* [Fragmento de página]
La violencia de género entonces, y en particular las violaciones de las que vienen siendo víctimas impotentes las mujeres colombianas, acosan nuestra conciencia y exigen una respuesta inmediata y contundente de parte del Estado y de la sociedad.

Al gobierno le cabe la obligación de combatir esta epidemia social intensificando su campaña de invitación a las mujeres a que no duden en denunciar las violaciones, lo que ocurre en la mayoría de los casos, bien por el temor a que no les crean, o por vergüenza, o porque se sientan culpables, o porque terminen siendo señaladas como “provocadoras” de tal atrocidad.

La experta sicoterapeuta Doris Forero sintetizó brillantemente el meollo del problema con estas palabras: “Cuando construimos la sexualidad siempre la construimos desde afuera, desde lo que piensa la sociedad, lo que piensa el mundo, y no desde adentro, de lo que somos y construimos como mujeres. Culturalmente nos siguen golpeando durísimo, porque no nos han educado para nosotras sino para los otros”.

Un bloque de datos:
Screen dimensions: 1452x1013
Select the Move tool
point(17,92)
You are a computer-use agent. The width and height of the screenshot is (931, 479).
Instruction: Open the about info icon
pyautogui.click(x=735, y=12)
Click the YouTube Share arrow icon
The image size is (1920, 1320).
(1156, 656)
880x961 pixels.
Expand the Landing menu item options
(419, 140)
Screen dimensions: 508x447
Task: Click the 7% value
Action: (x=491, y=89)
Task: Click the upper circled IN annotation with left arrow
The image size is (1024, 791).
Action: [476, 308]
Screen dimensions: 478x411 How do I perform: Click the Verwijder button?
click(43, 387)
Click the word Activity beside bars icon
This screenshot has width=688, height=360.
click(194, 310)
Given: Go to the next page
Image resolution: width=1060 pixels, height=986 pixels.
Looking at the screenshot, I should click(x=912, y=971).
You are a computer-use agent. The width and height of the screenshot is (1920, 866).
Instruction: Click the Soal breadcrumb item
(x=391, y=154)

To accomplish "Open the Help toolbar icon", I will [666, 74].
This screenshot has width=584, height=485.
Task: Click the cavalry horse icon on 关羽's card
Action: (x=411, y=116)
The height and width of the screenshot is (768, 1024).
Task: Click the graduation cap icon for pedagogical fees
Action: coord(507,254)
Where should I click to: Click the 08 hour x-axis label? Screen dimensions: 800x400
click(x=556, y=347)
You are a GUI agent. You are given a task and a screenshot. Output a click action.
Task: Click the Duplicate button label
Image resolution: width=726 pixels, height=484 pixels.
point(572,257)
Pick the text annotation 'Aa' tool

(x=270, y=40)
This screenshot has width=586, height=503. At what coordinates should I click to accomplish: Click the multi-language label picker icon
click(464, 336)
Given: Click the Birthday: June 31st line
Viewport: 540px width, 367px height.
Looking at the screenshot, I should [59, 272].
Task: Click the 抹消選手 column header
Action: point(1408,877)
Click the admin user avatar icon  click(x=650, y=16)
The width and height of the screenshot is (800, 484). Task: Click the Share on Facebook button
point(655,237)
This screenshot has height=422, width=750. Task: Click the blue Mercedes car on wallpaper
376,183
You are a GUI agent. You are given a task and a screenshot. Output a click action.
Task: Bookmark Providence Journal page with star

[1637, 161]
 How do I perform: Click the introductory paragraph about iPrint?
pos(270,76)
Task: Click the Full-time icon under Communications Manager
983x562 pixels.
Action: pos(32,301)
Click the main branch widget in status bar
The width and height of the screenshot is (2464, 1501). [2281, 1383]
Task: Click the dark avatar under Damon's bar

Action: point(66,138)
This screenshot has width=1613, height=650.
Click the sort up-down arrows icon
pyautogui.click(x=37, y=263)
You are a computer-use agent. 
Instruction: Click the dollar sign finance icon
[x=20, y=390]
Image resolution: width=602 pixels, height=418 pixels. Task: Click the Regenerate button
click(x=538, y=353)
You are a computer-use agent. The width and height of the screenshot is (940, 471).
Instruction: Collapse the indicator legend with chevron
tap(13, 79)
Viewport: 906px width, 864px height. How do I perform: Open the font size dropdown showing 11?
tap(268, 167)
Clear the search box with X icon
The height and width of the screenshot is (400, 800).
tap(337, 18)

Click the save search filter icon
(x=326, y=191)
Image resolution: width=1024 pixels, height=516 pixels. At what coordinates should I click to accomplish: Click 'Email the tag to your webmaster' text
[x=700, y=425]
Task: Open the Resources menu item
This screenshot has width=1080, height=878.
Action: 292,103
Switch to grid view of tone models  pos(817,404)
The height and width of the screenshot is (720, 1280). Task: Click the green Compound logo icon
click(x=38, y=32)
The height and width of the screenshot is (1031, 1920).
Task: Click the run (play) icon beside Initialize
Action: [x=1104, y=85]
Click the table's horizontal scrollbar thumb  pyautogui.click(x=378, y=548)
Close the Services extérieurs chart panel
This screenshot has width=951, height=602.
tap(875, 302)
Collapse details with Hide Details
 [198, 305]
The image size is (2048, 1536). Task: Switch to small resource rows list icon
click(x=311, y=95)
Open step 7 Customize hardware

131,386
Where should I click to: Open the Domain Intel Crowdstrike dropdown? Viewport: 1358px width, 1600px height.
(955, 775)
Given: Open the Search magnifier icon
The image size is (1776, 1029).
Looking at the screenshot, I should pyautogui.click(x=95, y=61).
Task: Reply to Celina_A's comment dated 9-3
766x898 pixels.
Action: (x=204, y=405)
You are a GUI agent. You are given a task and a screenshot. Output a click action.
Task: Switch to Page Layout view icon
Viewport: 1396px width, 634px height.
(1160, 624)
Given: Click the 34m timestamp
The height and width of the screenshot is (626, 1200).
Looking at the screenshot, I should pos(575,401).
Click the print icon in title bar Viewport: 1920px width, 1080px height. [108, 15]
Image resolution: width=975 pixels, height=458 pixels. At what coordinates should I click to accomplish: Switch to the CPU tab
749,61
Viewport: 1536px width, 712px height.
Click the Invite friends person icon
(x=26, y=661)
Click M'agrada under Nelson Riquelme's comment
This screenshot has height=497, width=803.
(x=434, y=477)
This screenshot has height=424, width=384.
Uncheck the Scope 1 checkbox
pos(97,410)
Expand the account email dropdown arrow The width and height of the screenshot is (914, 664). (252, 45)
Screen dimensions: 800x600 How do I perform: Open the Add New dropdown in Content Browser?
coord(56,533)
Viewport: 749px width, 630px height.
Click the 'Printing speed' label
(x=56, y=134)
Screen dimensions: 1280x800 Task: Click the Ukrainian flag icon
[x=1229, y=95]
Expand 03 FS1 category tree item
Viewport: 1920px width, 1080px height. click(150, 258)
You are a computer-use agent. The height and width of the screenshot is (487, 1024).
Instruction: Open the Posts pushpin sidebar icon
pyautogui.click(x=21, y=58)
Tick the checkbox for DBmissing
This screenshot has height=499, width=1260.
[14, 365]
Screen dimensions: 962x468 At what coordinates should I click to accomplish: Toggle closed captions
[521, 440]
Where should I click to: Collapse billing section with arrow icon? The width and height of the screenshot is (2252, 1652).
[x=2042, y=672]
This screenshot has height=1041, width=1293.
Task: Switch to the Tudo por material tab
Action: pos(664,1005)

* [Tareas propuestas]
A – Indica si cada afirmación concuerda con el fragmento sobre la violencia de género y respalda tu respuesta con las palabras exactas del texto: (i) la violencia de género exige una respuesta del Estado y de la sociedad; (ii) Doris Forero aparece presentada como abogada; (iii) según la cita de Doris Forero, la sexualidad se construye desde adentro.
B – Traduce al inglés esta oración del fragmento sobre la violencia de género: "Culturalmente nos siguen golpeando durísimo, porque no nos han educado para nosotras sino para los otros."
C – Retoma el texto sobre la violencia de género contra las mujeres colombianas a partir de su última oración.

* [Respuestas]
A –
(i) Sí: "exigen una respuesta inmediata y contundente de parte del Estado y de la sociedad".
(ii) No: "La experta sicoterapeuta Doris Forero".
(iii) No: "siempre la construimos desde afuera, desde lo que piensa la sociedad, lo que piensa el mundo, y no desde adentro".

B – Culturally, they keep hitting us extremely hard, because we have not been raised for ourselves but for others.

C –
De tal forma que, como expresión netamente cultural, ni la castración química, ni la cadena perpetua, ofrecidas con tanta pasión como improvisación por quienes con toda razón buscan desesperadamente el remedio, podrían acabar con esta crueldad.

Como en este y tantos otros casos de males sociales, es a la cultura y a la educación, y a ellas solas, a las que debemos encomendarles la extirpación de raíz de estos trastornos humanos de victimización sistemática del género femenino.